My reputation as the Answer Lady spread beyond my immediate family, and I was always willing to help out with research, no subject too obscure.  Once I found an acupuncturist in Wollongong, Australia, for my friend’s daughter, who had developed foot pain during her semester abroad. Another time I turned up a used kayak for a friend who wanted one. (Any excuse to browse Craigslist.)

The Internet kept developing other ways to consume my attention. I loved keeping up with my cousins’ babies on Facebook. (Who doesn’t want to watch a few minutes of video of a two-year-old discovering her shadow for the first time?) And when I posted a photo of my daughter in her cap and gown, it was lovely to hear from her favorite babysitter, now living three states away. But the world has changed in ways that make my time online seem even more compelling.

These days my Facebook feed is more likely to be crowded with pictures of pink-hatted marchers and urgent pleas to make phone calls to this or that politician. (It will only take two minutes of your time!)

Even though I’ve given a pass to Instagram, Snapchat, and endless other new modes of Internet communication, I’ve recently dipped cautiously into Twitter.  I’ve learned it can be a real-time window into events unfolding around the world.  After the Taliban’s Easter bombing in Lahore, I was comforted to come across a reference that directed me to tweets from #LahoreStrong, an organization that promotes tolerance in Pakistan.
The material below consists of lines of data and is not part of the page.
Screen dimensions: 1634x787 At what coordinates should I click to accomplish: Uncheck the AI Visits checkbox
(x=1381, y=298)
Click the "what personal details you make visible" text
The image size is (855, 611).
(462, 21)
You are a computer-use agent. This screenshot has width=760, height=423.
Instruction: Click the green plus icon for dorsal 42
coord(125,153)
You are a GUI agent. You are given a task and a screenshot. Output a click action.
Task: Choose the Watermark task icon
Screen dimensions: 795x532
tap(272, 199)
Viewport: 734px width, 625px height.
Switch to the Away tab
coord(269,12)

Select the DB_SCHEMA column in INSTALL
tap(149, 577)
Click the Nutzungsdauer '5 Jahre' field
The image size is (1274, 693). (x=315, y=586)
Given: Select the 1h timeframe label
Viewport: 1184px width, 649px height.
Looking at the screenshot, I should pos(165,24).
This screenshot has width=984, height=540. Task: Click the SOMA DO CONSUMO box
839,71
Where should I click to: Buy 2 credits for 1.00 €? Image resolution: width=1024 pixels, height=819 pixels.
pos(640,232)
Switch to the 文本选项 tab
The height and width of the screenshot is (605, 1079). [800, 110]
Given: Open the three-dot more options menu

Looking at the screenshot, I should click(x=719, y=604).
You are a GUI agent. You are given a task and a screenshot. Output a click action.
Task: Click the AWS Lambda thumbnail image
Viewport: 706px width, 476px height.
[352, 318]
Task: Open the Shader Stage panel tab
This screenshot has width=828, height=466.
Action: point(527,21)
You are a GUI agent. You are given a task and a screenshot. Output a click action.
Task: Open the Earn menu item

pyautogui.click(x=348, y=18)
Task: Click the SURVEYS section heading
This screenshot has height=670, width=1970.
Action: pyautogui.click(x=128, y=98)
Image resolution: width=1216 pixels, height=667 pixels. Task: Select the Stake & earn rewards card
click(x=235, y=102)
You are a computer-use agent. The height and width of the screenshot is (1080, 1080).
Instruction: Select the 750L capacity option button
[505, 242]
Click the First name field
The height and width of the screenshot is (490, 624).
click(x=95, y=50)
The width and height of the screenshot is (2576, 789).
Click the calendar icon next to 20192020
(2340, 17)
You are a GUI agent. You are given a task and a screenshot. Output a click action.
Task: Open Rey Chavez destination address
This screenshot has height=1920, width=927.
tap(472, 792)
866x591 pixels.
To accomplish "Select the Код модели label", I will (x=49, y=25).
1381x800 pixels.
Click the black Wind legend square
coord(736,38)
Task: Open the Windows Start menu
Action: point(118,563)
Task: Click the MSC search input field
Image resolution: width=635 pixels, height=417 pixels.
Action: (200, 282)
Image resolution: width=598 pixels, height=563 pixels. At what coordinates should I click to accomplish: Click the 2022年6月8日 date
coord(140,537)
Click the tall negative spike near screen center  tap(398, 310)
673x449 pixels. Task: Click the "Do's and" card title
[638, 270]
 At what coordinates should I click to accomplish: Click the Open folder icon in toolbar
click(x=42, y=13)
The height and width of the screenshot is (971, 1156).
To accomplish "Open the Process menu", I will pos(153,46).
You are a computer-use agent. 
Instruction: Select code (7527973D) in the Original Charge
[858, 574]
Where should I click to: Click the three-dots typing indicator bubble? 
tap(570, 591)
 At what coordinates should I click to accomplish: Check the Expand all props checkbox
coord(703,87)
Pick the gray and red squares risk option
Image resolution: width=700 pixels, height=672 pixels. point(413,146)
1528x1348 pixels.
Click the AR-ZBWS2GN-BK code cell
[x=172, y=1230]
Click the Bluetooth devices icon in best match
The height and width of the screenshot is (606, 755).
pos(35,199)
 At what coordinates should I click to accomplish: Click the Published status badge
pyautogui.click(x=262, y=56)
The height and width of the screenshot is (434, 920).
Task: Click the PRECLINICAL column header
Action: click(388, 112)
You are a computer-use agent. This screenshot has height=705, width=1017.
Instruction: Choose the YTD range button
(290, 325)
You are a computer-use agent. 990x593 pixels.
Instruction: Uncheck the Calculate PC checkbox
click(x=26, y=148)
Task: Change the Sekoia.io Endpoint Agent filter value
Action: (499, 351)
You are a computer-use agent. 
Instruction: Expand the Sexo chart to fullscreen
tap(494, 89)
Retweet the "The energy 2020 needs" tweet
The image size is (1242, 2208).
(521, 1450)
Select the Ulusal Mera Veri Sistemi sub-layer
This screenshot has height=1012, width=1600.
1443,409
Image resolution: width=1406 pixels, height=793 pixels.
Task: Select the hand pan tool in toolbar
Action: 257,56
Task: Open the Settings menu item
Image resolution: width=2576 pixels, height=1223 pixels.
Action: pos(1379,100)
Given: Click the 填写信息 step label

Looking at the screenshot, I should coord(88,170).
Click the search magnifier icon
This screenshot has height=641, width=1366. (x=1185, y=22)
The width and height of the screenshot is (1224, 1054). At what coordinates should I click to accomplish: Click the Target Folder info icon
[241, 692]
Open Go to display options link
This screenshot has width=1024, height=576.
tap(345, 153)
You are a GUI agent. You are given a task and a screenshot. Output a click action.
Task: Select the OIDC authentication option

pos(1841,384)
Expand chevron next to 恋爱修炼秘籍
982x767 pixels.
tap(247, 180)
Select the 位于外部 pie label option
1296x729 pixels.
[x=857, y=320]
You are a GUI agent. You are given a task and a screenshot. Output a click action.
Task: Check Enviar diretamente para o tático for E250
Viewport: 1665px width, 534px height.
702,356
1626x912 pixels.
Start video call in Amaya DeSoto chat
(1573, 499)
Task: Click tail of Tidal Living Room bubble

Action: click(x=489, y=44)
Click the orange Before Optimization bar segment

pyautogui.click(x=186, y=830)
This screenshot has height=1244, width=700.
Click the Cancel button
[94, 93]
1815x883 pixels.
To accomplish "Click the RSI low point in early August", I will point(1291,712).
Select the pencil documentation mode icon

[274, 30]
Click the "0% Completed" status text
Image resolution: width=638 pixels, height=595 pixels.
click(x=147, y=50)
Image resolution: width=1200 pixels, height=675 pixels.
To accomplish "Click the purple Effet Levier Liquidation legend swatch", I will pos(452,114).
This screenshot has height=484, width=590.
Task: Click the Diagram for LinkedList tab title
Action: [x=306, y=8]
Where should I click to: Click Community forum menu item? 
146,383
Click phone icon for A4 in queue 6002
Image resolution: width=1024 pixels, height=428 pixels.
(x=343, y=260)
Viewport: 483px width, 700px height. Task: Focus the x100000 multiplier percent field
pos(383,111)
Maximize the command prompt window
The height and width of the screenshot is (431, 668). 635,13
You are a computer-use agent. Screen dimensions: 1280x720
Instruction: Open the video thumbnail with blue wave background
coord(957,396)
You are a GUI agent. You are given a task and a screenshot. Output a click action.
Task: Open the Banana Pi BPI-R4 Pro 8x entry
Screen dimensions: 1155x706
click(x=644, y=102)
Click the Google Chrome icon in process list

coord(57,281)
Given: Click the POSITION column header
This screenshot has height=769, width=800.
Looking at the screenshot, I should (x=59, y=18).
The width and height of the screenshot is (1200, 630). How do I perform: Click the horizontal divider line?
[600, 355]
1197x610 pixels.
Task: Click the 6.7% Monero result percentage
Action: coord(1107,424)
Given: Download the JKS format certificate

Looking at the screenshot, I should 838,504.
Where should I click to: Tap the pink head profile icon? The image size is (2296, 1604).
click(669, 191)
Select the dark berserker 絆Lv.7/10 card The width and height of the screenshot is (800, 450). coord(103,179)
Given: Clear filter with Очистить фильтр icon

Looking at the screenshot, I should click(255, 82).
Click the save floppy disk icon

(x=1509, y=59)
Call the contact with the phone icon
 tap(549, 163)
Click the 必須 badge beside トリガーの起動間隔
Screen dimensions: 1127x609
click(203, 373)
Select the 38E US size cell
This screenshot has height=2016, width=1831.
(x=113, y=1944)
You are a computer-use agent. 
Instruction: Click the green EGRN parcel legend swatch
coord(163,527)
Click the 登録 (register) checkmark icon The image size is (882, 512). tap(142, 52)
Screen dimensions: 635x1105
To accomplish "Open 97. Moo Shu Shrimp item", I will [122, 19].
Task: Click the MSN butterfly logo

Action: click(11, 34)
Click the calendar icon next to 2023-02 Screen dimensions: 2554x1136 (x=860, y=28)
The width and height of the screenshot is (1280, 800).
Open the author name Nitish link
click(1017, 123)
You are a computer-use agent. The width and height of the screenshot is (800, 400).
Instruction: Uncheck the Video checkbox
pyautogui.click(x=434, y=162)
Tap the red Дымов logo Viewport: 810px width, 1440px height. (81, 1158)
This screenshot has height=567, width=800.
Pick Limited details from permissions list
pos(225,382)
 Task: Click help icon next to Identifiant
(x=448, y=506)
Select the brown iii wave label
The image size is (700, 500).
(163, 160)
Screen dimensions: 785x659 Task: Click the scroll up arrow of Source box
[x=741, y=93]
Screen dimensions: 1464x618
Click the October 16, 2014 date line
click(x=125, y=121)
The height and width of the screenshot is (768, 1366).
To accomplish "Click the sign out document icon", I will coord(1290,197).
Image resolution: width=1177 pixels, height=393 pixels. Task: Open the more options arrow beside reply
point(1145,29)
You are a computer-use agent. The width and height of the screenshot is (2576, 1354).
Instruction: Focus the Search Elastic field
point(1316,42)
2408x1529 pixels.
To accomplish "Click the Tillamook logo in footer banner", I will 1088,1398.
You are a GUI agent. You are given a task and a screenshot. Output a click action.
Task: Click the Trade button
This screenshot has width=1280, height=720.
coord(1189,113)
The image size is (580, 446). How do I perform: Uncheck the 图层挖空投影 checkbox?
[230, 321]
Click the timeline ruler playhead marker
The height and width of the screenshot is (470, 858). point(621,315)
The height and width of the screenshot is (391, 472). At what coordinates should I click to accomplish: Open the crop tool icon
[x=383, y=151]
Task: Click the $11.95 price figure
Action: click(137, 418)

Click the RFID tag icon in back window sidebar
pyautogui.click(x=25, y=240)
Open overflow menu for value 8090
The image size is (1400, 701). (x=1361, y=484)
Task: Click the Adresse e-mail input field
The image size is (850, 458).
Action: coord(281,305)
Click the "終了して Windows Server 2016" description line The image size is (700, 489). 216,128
And my Twitter feed serves as a great curation service, offering links to must-watch Saturday Night Live videos and Meryl Streep speeches.  



With so much to attract me in cyberspace, I am never voluntarily parted from my laptop for long. A few years ago, however, a thief in Washington’s Union Station made off with my machine. My data was backed up and the machine itself covered by insurance, but there was no reserve computer available and I was forced into exile from my virtual Garden of Knowledge.

Day one was brutal; I felt like someone had cut off my hands. Then I began to notice a contradictory dynamic: Everything took a lot longer to do, yet it felt like there was much more time. The “a lot longer” part I had expected. Compared to Google Maps, it seemed painfully labor intensive to figure out driving directions from a paper atlas.

The surprise was that I had more time. Frustrating though it was to be unable to search online for this or that, it slowly dawned on me that most things I was so keen to look up, I didn’t actually need to know. My days seemed to lengthen and I began to grasp what had happened to all the untold hours that had been disappearing from my life. I went on leisurely walks with friends (unaccompanied by Fitbits). I pulled out my mother’s favorite cookbook, A General’s Diary of Treasured Recipes by Brigadier Gen Frank Dorn, and attempted the chocolate cake recipe which is famous in our household because of its exacting instructions for sifting the flour.



In the fullness of time — about a week actually — my replacement computer arrived and I was again able to experience its cozy warmth in my lap. But I learned a lesson from my unconnected interlude.    

I think I’ve come to understand why I find cyberspace so seductive. I’ve never been happy following an orderly progression of ideas down a straight and narrow path. A web is more my style. Lots of intriguing ways to get from here to there; lots of scenic detours to survey. And with the help of a willing and nonjudgmental browser, you can explore each and every one. Taking all the time you want.

But while you are taking the time to explore the Internet’s riches, it is also taking time. Yours. I’ve come to recognize that binge browsing is an addiction. I can’t say that I have conquered it. My search history continues to serve as a kind of stream-of-consciousness autobiography. But I am more aware of the costs, and every so often I declare an Internet fast day. Just to remind myself.